The word “Pixel” comes from the words “Picture Element” (pix = picture, el = element).
They are small tiny dots of lights that are grouped together to form digital images on your digital display device. These devices can be anything from your computer screen to your mobile phone. This is the smallest visible unit of measure on a digital display. The screen that you see, be it a flat-screen or the tube monitors, each has thousands or millions of Pixels grouped together to form your display.
Pixels combine together to form text, video, image, etc. on your computer screen. They are the building blocks of your display and are actually created with the help of geometric coordinates. They are hard to see because of their uniquely small size. This is actually a good thing because this is what makes the images on your screen appear smoother and clear. You do not see pixelated images unless and until the resolution of your display is lowered to a specific number and then you might be able to see some of them. The smallest visible resolution that is supported by Windows is 640×480. This means that the screen comprises of 307,200 pixels.
Your display resolution will decide the number of pixels present on your digital screen.

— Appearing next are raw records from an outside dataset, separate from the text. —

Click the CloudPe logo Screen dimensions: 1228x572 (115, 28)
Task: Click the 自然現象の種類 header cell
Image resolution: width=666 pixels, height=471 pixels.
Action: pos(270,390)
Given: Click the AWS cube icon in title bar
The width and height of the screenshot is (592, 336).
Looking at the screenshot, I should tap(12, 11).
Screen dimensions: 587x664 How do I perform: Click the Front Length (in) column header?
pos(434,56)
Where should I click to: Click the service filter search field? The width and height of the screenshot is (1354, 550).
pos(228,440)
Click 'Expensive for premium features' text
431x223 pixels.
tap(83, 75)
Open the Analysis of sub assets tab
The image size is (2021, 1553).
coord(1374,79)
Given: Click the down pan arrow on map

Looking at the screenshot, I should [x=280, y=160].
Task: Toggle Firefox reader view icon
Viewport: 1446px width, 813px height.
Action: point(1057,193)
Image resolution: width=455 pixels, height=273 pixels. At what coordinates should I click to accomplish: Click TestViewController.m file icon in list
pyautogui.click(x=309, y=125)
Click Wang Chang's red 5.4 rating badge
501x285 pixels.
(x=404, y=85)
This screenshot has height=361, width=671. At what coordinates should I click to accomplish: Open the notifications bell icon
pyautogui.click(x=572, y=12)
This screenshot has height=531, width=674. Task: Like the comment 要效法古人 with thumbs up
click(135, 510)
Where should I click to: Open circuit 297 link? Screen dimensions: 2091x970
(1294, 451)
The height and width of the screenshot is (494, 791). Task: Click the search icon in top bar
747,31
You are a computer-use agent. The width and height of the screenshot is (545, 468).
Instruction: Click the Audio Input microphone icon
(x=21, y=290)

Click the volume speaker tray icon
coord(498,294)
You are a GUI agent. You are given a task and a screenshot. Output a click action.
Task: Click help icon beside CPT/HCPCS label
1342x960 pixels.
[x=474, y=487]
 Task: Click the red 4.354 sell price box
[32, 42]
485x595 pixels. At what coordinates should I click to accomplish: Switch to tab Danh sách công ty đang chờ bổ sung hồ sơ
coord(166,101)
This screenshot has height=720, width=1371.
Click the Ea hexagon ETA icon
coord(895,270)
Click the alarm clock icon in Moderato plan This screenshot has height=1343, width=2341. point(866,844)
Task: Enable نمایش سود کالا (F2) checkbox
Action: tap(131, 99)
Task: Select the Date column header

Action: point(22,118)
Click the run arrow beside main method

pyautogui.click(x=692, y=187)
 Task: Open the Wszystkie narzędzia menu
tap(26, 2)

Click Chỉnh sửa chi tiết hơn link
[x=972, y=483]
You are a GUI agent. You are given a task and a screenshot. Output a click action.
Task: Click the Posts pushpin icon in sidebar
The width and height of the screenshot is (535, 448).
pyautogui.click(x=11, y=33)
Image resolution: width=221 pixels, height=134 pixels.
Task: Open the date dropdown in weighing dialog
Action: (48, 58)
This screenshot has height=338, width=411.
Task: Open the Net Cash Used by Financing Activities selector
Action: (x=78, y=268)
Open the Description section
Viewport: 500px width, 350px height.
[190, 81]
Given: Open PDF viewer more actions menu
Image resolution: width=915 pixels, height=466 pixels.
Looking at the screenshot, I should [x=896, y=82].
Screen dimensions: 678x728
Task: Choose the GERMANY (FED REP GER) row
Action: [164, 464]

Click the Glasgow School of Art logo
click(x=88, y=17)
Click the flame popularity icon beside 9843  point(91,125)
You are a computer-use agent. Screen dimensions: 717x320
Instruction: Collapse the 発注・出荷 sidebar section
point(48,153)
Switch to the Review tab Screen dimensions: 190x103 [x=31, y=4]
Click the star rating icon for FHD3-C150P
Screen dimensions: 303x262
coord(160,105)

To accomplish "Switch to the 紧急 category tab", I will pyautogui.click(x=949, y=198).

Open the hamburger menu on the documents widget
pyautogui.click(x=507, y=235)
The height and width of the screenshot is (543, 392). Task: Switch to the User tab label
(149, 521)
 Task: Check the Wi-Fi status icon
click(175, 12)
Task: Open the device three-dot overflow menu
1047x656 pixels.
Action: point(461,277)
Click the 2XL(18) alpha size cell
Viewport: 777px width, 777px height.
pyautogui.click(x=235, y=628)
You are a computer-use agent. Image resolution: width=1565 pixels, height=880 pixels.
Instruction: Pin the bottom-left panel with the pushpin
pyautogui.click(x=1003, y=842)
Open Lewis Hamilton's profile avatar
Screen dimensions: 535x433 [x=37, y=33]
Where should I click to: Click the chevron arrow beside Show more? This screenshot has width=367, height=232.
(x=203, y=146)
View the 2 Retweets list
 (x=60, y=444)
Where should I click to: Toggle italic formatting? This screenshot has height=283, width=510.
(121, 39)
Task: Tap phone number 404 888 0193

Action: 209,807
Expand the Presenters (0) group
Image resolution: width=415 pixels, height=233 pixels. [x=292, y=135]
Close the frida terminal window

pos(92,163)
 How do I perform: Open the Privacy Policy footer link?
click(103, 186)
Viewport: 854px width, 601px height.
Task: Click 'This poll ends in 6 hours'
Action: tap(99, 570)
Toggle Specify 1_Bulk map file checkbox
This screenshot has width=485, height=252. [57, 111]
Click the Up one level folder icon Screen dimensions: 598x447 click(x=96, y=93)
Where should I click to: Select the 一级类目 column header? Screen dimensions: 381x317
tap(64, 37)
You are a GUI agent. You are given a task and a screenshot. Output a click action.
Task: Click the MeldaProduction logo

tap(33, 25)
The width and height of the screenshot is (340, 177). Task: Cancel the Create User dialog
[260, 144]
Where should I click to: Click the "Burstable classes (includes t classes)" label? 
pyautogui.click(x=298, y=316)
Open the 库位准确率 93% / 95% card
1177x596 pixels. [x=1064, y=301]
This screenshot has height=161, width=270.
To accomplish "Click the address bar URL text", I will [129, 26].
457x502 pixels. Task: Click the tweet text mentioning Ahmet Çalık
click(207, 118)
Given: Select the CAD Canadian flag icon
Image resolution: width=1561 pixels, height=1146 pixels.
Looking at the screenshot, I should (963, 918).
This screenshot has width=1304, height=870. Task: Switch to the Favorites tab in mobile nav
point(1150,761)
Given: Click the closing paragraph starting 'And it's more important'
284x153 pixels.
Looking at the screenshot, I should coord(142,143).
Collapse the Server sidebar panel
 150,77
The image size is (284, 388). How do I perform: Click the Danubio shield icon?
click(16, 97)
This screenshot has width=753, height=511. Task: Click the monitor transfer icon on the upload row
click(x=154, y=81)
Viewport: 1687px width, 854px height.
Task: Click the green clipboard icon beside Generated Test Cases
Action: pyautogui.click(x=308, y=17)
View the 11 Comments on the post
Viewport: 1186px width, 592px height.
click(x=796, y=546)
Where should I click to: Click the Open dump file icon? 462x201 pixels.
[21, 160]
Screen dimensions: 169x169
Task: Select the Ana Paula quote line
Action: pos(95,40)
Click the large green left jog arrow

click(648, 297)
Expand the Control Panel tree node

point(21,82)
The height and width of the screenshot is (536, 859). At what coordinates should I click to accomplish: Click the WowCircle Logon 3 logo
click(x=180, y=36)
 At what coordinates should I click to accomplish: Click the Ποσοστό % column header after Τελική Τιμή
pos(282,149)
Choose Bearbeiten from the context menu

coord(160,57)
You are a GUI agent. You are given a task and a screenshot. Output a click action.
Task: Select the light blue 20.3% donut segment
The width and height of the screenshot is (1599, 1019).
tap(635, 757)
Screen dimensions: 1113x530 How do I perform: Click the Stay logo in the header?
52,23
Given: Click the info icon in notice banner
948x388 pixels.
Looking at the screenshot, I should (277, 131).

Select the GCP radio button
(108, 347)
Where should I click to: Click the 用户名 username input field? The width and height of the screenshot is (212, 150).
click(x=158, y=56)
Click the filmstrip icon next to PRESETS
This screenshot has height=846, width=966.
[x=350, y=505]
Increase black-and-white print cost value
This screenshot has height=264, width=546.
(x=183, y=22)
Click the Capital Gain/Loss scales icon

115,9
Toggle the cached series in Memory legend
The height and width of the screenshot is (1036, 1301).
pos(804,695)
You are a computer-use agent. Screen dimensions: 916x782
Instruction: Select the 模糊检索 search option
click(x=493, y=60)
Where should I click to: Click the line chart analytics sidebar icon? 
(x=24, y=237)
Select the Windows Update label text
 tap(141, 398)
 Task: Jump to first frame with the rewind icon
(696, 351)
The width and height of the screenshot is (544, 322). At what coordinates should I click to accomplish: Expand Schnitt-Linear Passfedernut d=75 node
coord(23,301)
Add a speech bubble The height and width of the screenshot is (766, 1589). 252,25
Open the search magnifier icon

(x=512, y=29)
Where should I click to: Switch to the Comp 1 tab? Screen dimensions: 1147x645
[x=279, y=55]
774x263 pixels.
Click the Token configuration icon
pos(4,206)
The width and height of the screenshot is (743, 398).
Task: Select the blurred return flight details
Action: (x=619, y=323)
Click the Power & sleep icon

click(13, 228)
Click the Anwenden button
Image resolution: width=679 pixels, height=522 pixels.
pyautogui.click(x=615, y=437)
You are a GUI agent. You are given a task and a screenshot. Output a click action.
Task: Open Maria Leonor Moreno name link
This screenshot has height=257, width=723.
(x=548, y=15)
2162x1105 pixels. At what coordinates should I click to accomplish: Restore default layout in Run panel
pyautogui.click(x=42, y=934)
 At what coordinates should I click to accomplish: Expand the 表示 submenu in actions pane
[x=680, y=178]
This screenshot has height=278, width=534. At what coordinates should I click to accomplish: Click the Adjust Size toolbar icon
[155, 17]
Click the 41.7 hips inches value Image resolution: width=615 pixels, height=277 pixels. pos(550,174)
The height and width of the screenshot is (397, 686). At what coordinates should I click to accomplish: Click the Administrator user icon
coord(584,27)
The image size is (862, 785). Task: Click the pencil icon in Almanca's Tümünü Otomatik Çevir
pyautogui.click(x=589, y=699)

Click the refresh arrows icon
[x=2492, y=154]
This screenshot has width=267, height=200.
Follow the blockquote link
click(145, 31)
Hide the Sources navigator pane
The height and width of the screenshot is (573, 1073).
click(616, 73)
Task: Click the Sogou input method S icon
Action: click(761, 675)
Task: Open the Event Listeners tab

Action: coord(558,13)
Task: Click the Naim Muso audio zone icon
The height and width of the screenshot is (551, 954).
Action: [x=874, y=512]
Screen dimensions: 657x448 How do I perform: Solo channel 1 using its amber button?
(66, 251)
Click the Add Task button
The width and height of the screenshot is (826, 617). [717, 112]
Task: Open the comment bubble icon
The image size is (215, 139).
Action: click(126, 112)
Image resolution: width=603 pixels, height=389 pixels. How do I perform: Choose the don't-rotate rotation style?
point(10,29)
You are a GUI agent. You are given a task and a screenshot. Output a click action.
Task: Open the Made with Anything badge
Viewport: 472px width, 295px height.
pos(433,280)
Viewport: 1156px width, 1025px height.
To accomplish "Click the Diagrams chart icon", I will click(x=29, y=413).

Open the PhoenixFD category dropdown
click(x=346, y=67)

The more pixels present on your screen, the better the image quality. A single pixel can only have one color at one point in time. This color is determined by the RGB (Red-Green-Blue) color spectrum. But as they are so many in number, they often seem blended to the naked eye. Pixels are mostly arranged in a 2-D grid and are square-shaped. However, in some cases, they can be rectangular. Nowadays you will find pixels in all your favorite displays including computers, mobile phones, tablets, printers, cameras, scanners, and TVs.